*Your assignment:* Within the entries that follow, show each line where the word "computer" occurs.

*Data excerpts:*
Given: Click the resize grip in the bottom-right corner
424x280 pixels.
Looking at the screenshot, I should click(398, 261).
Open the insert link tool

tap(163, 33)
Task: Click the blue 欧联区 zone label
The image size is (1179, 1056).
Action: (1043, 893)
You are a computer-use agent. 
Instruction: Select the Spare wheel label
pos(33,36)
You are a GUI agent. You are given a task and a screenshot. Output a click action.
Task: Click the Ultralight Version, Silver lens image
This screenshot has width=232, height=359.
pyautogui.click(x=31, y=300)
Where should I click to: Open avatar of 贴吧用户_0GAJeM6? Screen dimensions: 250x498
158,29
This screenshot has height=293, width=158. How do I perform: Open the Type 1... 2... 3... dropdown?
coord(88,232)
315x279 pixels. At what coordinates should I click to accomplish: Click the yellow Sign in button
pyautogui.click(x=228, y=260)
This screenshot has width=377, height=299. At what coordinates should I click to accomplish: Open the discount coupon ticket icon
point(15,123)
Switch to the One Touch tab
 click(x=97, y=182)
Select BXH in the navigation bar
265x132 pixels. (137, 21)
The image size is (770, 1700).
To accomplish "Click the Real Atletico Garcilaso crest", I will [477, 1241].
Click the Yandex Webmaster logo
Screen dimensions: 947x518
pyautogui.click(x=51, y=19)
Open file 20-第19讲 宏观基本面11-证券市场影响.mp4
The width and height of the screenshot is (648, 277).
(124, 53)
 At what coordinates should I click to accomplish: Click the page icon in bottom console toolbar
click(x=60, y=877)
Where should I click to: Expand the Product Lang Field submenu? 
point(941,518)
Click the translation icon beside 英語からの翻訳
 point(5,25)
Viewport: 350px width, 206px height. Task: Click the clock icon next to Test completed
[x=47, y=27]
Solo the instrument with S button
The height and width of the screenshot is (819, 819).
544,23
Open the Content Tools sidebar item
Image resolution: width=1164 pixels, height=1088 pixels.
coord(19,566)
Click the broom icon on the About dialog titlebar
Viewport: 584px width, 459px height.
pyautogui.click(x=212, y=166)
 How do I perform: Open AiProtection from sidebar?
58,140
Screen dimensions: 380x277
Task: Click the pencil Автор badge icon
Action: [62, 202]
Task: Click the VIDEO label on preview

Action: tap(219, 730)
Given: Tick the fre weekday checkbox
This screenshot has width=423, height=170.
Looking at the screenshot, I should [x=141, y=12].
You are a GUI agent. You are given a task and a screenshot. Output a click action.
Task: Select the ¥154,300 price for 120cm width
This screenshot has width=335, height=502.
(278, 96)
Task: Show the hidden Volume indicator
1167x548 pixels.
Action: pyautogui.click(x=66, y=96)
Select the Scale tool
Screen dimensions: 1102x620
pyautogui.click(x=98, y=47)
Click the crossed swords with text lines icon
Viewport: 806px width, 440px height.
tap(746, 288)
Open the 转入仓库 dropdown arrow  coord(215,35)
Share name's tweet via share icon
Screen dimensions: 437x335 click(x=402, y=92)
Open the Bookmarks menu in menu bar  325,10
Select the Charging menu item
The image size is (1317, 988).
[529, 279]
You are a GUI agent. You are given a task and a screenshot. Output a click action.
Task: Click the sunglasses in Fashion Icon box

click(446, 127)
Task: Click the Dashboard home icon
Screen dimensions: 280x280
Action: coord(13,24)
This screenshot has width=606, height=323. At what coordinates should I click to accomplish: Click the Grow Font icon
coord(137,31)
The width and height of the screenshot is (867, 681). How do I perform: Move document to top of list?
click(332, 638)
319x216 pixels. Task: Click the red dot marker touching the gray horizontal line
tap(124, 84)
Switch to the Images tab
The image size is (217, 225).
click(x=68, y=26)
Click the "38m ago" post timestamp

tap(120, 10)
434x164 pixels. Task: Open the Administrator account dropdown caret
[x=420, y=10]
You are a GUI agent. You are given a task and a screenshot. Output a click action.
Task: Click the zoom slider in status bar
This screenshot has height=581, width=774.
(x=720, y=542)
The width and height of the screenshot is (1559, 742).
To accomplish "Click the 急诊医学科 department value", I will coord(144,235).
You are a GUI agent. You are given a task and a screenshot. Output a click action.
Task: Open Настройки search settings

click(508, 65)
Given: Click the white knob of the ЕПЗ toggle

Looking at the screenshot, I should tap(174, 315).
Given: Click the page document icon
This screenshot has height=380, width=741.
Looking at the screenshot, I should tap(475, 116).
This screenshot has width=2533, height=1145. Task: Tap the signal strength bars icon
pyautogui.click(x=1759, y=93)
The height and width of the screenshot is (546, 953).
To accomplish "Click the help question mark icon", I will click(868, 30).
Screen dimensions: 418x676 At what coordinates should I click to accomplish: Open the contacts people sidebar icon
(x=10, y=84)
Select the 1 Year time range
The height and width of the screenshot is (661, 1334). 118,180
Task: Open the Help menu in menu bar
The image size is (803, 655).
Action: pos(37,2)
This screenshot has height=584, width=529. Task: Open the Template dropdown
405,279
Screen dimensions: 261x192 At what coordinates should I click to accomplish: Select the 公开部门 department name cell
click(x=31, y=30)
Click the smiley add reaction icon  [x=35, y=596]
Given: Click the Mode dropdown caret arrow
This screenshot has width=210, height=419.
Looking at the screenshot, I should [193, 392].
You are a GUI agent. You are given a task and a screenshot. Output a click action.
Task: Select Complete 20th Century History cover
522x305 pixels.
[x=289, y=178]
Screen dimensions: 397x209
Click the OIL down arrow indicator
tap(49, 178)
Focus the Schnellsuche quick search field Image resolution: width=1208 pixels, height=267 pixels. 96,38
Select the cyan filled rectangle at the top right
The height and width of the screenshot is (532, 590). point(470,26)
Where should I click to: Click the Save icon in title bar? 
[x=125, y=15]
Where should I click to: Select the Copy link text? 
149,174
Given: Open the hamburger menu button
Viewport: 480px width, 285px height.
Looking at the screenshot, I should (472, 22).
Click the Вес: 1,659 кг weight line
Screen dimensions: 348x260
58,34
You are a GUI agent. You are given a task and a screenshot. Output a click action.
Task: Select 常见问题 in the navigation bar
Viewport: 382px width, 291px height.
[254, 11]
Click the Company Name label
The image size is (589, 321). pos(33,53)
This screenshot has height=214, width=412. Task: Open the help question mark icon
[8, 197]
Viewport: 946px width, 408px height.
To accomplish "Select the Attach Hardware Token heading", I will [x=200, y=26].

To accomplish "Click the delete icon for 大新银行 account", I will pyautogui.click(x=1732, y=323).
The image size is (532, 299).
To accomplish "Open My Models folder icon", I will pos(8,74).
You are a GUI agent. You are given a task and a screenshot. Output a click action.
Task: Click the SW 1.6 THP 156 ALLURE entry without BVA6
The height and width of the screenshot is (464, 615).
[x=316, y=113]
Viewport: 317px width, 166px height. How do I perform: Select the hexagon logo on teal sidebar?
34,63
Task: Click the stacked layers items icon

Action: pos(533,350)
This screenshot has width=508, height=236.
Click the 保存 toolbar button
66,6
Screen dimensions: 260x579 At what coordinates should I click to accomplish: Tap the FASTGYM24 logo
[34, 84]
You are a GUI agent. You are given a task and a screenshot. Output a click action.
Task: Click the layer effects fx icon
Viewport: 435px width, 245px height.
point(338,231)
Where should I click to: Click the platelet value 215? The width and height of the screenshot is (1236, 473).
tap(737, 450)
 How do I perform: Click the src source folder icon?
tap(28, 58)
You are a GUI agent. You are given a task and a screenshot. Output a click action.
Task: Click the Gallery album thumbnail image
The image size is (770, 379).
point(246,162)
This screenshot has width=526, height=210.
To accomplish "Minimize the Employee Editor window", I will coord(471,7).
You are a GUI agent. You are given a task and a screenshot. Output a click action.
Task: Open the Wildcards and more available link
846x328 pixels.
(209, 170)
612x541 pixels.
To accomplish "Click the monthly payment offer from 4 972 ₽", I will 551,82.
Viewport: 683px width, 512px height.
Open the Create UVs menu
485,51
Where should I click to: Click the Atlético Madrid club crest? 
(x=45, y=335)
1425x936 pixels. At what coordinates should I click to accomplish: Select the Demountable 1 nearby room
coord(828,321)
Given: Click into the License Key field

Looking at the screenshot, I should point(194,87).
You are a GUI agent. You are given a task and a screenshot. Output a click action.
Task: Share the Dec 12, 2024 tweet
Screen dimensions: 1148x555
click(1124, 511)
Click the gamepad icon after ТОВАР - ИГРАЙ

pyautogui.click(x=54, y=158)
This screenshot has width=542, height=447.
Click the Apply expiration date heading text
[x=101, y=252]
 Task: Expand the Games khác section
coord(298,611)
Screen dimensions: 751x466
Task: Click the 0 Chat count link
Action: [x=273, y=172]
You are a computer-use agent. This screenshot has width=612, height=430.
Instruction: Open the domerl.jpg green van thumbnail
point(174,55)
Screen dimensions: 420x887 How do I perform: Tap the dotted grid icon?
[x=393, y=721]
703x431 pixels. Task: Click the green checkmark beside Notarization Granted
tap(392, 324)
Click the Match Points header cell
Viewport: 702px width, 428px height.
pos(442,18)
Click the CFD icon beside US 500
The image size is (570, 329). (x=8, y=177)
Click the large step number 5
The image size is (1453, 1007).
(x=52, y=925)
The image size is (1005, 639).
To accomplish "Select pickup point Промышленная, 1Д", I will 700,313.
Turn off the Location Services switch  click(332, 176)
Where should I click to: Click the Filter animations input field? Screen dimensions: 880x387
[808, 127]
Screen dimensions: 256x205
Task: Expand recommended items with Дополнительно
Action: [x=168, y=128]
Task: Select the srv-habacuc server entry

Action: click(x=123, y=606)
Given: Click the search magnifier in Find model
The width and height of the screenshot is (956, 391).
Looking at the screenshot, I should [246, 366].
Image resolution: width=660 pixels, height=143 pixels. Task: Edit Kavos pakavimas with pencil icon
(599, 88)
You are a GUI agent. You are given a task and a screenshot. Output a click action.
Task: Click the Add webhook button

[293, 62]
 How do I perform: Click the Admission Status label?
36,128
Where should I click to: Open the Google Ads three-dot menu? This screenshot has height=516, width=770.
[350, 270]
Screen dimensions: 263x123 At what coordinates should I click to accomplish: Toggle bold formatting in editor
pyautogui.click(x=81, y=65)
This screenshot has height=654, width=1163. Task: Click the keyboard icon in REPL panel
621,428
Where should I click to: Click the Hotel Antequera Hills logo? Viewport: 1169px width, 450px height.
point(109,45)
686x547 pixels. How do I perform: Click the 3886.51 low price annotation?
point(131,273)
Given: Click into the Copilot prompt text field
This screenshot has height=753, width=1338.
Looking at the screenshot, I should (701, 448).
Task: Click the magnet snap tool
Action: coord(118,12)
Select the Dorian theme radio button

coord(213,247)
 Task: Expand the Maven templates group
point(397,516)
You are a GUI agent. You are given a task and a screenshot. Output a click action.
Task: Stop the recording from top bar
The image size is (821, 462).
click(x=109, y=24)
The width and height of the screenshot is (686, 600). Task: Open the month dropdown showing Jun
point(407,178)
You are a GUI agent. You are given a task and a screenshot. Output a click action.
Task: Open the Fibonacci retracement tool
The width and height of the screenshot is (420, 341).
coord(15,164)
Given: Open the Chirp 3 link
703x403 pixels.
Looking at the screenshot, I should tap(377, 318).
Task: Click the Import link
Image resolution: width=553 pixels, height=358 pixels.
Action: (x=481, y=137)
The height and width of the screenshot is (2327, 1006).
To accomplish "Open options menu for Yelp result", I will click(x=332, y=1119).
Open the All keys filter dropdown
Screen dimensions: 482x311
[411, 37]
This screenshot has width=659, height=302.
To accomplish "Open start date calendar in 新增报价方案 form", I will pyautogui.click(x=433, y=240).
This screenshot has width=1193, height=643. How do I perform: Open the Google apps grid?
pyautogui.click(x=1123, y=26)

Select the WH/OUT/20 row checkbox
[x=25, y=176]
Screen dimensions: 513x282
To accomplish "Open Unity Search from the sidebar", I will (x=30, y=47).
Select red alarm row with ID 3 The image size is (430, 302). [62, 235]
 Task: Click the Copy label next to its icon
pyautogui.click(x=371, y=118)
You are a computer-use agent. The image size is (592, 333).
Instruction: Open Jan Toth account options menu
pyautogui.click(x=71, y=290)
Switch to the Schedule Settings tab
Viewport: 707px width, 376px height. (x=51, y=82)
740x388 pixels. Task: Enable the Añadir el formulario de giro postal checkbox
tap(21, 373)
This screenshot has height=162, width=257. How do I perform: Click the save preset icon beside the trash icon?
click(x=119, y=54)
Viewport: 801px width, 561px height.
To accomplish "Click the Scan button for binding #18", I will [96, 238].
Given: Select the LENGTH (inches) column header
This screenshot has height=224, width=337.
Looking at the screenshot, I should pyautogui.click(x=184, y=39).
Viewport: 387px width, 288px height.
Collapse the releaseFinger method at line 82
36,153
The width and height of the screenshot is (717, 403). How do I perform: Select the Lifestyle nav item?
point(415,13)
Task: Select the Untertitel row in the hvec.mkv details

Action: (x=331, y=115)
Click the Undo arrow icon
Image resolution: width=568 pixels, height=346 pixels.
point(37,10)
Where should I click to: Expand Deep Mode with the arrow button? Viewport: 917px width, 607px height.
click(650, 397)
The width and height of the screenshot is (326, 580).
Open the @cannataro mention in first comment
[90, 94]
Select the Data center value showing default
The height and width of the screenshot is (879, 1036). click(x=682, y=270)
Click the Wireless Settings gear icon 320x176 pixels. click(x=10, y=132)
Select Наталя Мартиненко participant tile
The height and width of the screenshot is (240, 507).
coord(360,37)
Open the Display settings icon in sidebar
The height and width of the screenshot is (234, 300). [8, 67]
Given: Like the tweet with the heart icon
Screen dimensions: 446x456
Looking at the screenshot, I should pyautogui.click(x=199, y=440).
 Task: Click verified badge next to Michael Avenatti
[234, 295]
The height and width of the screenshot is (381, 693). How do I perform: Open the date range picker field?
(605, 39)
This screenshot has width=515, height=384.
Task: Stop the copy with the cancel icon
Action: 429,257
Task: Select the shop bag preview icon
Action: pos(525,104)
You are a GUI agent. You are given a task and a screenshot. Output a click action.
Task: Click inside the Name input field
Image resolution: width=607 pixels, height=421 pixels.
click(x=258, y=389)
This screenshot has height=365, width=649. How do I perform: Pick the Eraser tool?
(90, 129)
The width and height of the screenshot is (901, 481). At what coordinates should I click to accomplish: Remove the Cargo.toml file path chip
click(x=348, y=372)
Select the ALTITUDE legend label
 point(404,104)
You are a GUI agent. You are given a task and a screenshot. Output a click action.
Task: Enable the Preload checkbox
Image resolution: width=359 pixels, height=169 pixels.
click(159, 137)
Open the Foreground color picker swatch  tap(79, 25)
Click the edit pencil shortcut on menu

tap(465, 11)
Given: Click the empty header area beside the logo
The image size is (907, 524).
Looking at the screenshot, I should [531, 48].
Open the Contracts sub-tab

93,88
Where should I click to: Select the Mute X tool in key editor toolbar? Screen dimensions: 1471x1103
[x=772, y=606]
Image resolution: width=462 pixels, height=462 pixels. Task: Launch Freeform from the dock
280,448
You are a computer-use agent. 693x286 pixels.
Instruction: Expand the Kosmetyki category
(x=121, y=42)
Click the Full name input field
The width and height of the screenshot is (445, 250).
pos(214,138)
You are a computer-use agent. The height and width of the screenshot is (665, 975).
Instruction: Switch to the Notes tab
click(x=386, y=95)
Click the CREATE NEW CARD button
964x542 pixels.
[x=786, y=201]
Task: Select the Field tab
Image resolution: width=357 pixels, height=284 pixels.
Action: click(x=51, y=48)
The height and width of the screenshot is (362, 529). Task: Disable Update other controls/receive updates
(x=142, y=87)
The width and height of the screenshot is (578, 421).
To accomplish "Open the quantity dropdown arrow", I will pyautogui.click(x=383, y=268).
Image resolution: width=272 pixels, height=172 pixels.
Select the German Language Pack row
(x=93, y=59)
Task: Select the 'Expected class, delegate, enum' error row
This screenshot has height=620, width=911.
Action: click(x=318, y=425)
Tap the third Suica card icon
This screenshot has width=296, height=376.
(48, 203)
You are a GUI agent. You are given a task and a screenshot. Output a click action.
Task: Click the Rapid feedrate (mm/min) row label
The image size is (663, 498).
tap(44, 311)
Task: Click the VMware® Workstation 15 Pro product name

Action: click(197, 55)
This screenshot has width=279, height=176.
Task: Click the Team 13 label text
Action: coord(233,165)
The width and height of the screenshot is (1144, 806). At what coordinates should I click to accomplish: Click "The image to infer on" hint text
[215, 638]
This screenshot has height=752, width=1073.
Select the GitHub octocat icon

*Answer space:*
You are a computer-use agent. 
You are a computer-use agent. This screenshot has width=612, height=430.
You are a computer-use agent. The image size is (592, 333).
You are a computer-use agent. 693x286 pixels.
You are a computer-use agent. The height and width of the screenshot is (665, 975).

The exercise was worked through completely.